Он вытащил из пухлых карманов куртки флягу с коньяком и походные рюмочки.
– Ох, пардон! – Он обратился к маме, о которой вроде забыл, но которая уже успела при виде фляги вытаращить глаза так, что ничего другого на лице не было видно. – Только что я был на краю пропасти...
Он то и дело находился на краю пропасти, но ни разу туда не свалился.
– Пардон! – продолжал режиссер. – Извините! Но ребенок, да еще женского пола, будет у меня в главной роли впервые... Я часто имею дело с актерами пьющими. Или сильно пьющими... Или запойно пьющими... Так что – пардон.
Верхний шар повернулся ко мне. Все в этом человеке было круглым и мягким – без порогов, без острых и даже тупых углов. Не обо что было споткнуться и ушибиться.
– Теперь ты, сознайся, и меня будешь показывать?
– Что... показывать?
– Ну, как я в трусах предложил тебе «выпить по этому поводу»?
– А вы вообще-то... кем работаете? – наконец, решила выяснить я: мало ли кто имеет отношение к фильмам!
– Кем работаю? Режиссером... Прости, я думал, что всем известен. Кошмарное самомнение! Я на краю пропасти...

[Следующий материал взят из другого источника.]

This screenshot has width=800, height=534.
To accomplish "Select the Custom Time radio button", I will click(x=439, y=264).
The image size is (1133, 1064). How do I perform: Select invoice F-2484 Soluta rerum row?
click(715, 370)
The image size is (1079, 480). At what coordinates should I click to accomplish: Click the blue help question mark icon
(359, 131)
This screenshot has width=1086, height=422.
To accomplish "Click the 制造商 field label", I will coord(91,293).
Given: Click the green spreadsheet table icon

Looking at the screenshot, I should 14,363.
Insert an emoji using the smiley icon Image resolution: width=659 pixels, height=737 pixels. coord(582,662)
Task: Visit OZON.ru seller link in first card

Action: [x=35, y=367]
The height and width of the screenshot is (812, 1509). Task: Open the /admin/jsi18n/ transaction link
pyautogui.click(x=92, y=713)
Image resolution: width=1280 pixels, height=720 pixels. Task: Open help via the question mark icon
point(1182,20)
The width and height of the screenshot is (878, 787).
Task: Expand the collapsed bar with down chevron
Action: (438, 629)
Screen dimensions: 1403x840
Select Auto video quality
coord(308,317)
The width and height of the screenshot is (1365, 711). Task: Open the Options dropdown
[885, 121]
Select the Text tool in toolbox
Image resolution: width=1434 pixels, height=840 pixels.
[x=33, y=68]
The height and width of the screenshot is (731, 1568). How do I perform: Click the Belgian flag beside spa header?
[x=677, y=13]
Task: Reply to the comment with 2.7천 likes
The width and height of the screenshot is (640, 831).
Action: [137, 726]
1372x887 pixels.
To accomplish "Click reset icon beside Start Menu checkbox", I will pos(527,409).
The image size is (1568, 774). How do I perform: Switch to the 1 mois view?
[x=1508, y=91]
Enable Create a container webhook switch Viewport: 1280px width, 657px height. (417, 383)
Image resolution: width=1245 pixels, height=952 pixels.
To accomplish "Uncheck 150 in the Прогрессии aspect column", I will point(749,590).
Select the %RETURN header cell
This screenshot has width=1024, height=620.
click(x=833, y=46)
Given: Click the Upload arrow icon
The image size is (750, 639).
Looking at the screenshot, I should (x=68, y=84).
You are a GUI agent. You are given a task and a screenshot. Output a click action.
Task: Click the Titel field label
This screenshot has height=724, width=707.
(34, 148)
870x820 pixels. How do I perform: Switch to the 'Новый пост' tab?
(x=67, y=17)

Он назвал свою фамилию – и маминым глазам не хватило лица.
– О, как ты проехалась со своей улыбкой по телевидению. – Оба шара завалились на диван и стали по нему перекатываться. Я знала, что хорошие люди навсегда остаются детьми, но не представляла, что можно выглядеть ребенком больше, чем сами дети. – Вспомнил, как ты проехалась... – еле пробился ко мне его голос.
Он вспомнил... Значит, у меня был юмор длительного действия, как бывают лекарства.
– Вы очень смешно смеетесь, – сказала я.
– Смешно смеяться нельзя, – поправила мама. – Получается тавтология. Учти!
Что такое «тавтология» я не знала. Режиссер это понял и примчался мне на выручку (он привык мчаться!):
– Все можно делать необычно. Даже смеяться... Тот, кто делает все, как все, неинтересен. Простите меня за нескромность! Но Смешилка это имела в виду.
Только бабушка защищала меня от непонимания взрослых. А теперь защитил он. Правда, от мамы... в защите от которой я вряд ли нуждалась.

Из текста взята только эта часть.